基于单质粒拯救系统的塞内卡病毒感染性克隆的构建与生物学特性

Construction and biological characterization of an infectious clone of Senecavirus A based on a single plasmid rescue system

参考甲型塞内卡病毒(SVA)CH/HuB/2017株全基因组序列,构建SVA通用型载体,合成SVA FragⅠ和FragⅡ基因片段,并通过无缝克隆技术依次将病毒基因片段插入通用型载体,获得包含病毒全基因组的真核转录质粒pcDNA-SVA;经双酶切和测序验证后,在IBRS-2细胞上进行转染和传代,以获得拯救毒株rSVA-CH/HuB/2017;经遗传稳定性评价后,利用蛋白免疫印迹、间接免疫荧光和半数组织培养感染量等试验,鉴定和分析拯救毒株在猪肾细胞系IBRS-2和PK-15中的生物学特性。结果显示,重组质粒pcDNASVA直接转染普通敏感细胞系IBRS-2,即可快速拯救出含有沉默突变NheⅠ分子标记的毒株,且具有良好的遗传稳定性;拯救毒株和野生亲本毒株在IBRS-2和PK-15细胞中的复制和增殖特性相似。结果表明,通过建立一种基于T7启动子、RNA聚合酶Ⅱ启动子、终止子、核酶HamRz和HDVRz等元件的SVA单质粒高效拯救系统,可以在质粒水平快速编辑病毒基因组,为定向改造和拯救病毒提供了基础性技术平台。

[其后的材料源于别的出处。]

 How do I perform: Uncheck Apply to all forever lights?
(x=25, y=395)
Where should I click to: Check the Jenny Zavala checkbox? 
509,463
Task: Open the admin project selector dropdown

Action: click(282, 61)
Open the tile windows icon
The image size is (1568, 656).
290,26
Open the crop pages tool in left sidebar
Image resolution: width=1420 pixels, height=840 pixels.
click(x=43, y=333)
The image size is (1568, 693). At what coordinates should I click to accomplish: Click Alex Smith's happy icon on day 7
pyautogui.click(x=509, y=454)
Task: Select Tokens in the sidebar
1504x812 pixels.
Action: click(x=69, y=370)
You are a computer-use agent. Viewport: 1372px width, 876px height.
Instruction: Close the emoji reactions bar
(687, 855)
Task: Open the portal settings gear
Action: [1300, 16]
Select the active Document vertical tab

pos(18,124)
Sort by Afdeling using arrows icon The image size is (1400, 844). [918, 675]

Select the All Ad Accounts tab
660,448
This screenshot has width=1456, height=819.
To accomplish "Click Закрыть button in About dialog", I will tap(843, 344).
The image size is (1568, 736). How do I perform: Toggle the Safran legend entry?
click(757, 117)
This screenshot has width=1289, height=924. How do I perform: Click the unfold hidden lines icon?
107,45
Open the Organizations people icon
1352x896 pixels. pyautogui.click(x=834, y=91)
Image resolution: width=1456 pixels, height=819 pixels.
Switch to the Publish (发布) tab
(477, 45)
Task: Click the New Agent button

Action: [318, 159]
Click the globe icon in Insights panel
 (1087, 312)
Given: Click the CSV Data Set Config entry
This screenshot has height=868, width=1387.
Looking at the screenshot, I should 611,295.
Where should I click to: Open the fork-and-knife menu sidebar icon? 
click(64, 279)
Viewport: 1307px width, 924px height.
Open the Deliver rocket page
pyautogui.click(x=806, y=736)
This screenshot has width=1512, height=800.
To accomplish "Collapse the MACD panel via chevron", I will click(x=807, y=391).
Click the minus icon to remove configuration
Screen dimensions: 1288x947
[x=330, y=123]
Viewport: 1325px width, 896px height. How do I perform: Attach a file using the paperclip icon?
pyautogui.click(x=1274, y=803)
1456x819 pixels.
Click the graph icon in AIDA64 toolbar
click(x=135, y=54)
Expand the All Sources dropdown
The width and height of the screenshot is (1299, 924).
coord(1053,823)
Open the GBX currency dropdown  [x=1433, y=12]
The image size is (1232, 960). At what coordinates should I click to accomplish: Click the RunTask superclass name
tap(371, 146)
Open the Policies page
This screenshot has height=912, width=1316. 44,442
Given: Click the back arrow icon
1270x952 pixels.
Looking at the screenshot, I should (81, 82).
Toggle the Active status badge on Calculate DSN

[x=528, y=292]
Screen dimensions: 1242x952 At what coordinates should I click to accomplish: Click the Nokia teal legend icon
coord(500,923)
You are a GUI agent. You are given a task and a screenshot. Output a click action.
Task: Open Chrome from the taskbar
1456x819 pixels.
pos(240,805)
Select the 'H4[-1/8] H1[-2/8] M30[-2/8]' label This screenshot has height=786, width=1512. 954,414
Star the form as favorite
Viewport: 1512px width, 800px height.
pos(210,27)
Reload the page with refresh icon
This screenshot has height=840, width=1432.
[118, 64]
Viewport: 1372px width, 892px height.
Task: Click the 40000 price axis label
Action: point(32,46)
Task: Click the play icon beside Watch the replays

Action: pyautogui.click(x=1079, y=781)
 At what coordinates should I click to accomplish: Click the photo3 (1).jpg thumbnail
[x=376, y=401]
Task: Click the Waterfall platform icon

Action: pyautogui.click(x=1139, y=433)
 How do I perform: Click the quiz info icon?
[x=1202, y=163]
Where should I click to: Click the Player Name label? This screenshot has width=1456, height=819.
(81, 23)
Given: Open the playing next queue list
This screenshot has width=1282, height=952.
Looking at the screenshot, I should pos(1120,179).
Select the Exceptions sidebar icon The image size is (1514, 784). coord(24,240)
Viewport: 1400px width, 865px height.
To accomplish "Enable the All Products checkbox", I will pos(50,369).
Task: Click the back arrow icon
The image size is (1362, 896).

Senecavirus A(SVA)universal vector was constructed and SVA FragⅠand FragⅡgene fragments were synthesized according to the whole genome sequence of CH/HuB/2017 strain.Then,SVA FragⅠand FragⅡwere inserted into the SVA universal vector successively by seamless cloning technique to obtain the eukaryotic transcription plasmid pcDNA-SVA containing the whole genome of the virus.The constructed plasmid was validated by double digestion and sequencing,and then was transfected into IBRS-2 cells to obtain the rescue strain rSVA-CH/HuB/2017.After the genetic stability evaluation,the biological characteristics of rescue virus in porcine kidney cell lines IBRS-2 and PK-15 were identified and analyzed by Western-blot,indirect immunofluorescence assay and TCID50.The results showed that the recombinant plasmid pcDNA-SVA could be directly transfected into common sensitive cell line IBRS-2,which could quickly rescue the virus containing the silent mutant NheⅠmolecular marker with good genetic stability.The replication and proliferation characteristics of the rescue strain and wild-type parent strain were similar in IBRS-2 and PK-15 cells.By establishing an efficient single-plasmid rescue system of SVA based on T7 promoter,RNA polymeraseⅡpromoter,terminator,ribozyme HamRz and HDVRz,the virus genome can be rapidly edited at the plasmid level,providing a technical platform for targeted modification and rescue of the virus.